= Given information =

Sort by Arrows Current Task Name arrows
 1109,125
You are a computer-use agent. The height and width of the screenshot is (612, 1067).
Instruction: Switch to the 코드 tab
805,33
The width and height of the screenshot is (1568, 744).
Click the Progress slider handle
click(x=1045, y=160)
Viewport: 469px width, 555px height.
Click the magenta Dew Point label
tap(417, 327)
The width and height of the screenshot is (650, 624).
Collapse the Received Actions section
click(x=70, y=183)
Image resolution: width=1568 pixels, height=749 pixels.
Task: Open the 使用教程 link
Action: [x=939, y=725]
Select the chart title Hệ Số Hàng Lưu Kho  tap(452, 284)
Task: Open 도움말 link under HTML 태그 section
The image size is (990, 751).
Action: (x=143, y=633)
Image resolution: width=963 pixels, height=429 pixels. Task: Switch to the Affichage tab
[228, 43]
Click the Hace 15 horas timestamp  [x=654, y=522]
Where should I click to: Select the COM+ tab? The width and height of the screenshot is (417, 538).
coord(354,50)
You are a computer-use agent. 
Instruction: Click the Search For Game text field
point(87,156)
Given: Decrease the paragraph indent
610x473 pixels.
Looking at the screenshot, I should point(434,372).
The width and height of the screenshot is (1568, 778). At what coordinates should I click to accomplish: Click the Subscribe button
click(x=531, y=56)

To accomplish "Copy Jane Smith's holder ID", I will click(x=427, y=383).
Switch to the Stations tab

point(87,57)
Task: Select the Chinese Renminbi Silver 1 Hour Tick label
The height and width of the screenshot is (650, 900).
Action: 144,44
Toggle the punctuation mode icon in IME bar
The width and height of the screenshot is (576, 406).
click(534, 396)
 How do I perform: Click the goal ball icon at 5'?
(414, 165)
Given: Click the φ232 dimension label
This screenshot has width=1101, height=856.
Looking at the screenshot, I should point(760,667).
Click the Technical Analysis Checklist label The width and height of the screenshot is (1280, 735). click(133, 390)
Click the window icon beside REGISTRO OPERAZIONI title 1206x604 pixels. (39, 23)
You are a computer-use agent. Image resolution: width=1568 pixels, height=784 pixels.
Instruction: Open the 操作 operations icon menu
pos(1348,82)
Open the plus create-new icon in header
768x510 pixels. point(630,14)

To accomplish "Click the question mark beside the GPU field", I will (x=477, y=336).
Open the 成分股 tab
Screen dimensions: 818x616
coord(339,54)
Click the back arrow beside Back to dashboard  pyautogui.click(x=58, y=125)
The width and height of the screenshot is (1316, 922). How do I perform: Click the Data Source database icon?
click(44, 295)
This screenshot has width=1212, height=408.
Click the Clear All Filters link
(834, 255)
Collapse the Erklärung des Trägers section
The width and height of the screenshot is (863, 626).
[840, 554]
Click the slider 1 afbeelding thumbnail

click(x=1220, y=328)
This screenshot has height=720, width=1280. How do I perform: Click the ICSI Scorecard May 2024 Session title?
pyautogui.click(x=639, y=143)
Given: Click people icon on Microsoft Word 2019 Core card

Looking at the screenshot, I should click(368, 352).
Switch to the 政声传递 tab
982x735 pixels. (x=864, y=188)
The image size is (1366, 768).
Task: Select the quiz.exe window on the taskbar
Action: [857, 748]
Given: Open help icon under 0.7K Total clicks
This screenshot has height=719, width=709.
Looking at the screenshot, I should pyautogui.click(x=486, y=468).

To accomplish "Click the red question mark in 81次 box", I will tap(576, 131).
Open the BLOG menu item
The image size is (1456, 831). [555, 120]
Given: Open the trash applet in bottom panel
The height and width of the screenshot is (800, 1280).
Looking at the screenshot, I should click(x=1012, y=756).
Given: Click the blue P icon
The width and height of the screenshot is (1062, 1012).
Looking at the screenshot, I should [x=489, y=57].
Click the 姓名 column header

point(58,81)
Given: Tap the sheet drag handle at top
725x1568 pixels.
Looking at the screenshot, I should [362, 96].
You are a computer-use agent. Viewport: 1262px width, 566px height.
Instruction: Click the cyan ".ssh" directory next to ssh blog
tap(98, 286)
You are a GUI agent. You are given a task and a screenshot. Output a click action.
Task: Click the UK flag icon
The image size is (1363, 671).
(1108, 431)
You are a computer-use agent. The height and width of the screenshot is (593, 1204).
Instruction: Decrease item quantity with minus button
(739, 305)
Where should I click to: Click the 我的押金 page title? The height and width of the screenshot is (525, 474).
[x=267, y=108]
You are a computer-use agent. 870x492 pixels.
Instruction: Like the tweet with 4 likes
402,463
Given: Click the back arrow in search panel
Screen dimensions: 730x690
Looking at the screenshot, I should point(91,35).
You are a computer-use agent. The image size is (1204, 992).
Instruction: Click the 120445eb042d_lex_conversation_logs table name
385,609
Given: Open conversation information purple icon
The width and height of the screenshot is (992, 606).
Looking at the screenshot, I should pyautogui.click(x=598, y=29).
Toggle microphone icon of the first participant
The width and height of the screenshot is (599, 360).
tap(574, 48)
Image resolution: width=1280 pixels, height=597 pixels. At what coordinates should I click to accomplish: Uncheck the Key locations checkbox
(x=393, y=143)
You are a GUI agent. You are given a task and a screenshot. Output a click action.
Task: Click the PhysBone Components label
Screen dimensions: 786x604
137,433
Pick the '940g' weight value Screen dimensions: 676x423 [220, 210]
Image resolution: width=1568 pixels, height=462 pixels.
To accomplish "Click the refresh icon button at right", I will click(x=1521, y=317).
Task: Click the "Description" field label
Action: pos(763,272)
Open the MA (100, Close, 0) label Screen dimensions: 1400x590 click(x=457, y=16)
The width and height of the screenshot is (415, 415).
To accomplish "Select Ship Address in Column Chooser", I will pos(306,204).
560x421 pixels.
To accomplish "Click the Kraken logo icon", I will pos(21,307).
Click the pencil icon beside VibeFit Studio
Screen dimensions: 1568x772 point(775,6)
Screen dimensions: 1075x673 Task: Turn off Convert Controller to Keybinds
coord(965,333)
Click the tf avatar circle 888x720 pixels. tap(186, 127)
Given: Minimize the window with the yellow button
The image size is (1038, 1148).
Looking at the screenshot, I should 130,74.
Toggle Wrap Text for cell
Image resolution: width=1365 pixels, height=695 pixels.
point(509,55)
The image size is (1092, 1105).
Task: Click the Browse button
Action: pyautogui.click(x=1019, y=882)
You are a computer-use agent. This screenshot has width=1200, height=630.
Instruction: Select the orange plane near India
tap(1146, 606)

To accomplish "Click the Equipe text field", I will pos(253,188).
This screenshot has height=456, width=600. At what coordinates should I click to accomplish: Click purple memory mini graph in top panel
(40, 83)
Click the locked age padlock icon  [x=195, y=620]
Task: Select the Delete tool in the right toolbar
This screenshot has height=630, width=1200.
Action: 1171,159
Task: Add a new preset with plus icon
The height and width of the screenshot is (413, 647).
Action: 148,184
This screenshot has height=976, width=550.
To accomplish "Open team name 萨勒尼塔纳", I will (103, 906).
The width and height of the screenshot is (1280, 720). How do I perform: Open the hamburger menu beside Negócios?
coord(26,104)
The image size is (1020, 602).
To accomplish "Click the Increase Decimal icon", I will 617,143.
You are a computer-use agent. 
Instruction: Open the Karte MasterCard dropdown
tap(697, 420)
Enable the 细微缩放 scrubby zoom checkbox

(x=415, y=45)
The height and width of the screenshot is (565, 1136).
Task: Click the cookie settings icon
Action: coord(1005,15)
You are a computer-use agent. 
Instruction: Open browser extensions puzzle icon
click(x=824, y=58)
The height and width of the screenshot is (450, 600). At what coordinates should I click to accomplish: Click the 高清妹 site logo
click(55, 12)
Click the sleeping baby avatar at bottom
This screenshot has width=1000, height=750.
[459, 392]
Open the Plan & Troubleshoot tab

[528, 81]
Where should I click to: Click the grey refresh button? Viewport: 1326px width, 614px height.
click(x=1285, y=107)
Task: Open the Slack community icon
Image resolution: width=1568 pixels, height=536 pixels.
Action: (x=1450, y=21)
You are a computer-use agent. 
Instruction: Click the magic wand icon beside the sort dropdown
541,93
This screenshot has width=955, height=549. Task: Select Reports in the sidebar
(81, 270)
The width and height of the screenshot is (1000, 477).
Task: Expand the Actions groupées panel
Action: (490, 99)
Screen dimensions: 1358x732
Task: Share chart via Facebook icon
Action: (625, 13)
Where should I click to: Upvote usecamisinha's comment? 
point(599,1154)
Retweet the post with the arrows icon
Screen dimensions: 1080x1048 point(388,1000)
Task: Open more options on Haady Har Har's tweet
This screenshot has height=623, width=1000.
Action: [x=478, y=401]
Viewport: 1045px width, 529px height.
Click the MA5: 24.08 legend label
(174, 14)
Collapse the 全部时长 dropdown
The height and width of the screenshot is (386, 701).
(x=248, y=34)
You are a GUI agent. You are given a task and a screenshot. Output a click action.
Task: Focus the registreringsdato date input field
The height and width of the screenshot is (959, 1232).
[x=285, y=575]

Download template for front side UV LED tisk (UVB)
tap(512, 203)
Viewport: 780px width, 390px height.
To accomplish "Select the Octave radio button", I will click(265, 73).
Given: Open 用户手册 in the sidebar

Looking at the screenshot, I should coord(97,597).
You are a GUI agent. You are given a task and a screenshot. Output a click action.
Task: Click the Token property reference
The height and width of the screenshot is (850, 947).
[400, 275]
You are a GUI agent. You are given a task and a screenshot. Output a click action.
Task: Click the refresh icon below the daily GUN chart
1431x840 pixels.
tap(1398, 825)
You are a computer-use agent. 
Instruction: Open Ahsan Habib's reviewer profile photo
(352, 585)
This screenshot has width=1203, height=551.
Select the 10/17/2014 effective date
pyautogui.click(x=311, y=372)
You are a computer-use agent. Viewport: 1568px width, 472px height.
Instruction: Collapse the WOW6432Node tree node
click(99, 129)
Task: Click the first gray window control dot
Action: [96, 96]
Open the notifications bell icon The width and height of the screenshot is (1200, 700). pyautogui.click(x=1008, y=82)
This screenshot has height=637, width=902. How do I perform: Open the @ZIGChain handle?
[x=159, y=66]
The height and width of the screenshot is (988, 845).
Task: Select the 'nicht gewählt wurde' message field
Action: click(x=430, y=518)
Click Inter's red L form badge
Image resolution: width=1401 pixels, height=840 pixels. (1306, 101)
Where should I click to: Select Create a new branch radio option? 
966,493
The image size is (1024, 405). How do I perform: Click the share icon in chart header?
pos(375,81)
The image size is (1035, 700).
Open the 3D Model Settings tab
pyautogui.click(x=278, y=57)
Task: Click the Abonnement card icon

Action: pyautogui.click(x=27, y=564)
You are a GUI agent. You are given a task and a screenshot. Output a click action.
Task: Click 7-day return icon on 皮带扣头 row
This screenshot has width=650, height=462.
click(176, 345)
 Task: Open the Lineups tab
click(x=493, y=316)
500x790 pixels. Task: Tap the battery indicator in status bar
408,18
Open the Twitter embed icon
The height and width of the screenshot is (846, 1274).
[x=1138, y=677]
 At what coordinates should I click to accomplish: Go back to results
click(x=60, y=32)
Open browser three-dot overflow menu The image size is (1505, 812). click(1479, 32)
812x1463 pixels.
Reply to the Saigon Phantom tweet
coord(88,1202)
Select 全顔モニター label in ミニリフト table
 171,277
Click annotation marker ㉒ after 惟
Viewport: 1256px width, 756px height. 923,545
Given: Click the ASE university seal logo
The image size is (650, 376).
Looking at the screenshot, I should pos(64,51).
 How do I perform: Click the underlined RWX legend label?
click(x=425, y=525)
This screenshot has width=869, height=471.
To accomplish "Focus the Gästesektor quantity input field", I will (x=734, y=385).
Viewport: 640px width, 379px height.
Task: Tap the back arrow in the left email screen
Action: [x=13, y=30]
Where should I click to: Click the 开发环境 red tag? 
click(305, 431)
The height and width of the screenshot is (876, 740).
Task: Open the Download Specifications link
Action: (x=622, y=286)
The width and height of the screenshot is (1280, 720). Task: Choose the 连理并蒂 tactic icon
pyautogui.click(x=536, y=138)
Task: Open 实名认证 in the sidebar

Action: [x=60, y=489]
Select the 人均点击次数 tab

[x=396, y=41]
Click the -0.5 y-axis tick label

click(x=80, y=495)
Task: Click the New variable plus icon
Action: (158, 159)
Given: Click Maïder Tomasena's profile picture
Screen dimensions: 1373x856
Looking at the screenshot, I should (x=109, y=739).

= Problem details =
Using the entries above, give again each line from the one containing "Click annotation marker ㉒ after 惟" through the last line, exactly and only those.

= Response =
Click annotation marker ㉒ after 惟
Viewport: 1256px width, 756px height. 923,545
Given: Click the ASE university seal logo
The image size is (650, 376).
Looking at the screenshot, I should pos(64,51).
 How do I perform: Click the underlined RWX legend label?
click(x=425, y=525)
This screenshot has width=869, height=471.
To accomplish "Focus the Gästesektor quantity input field", I will (x=734, y=385).
Viewport: 640px width, 379px height.
Task: Tap the back arrow in the left email screen
Action: [x=13, y=30]
Where should I click to: Click the 开发环境 red tag? 
click(305, 431)
The height and width of the screenshot is (876, 740).
Task: Open the Download Specifications link
Action: (x=622, y=286)
The width and height of the screenshot is (1280, 720). Task: Choose the 连理并蒂 tactic icon
pyautogui.click(x=536, y=138)
Task: Open 实名认证 in the sidebar

Action: [x=60, y=489]
Select the 人均点击次数 tab

[x=396, y=41]
Click the -0.5 y-axis tick label

click(x=80, y=495)
Task: Click the New variable plus icon
Action: (158, 159)
Given: Click Maïder Tomasena's profile picture
Screen dimensions: 1373x856
Looking at the screenshot, I should (x=109, y=739).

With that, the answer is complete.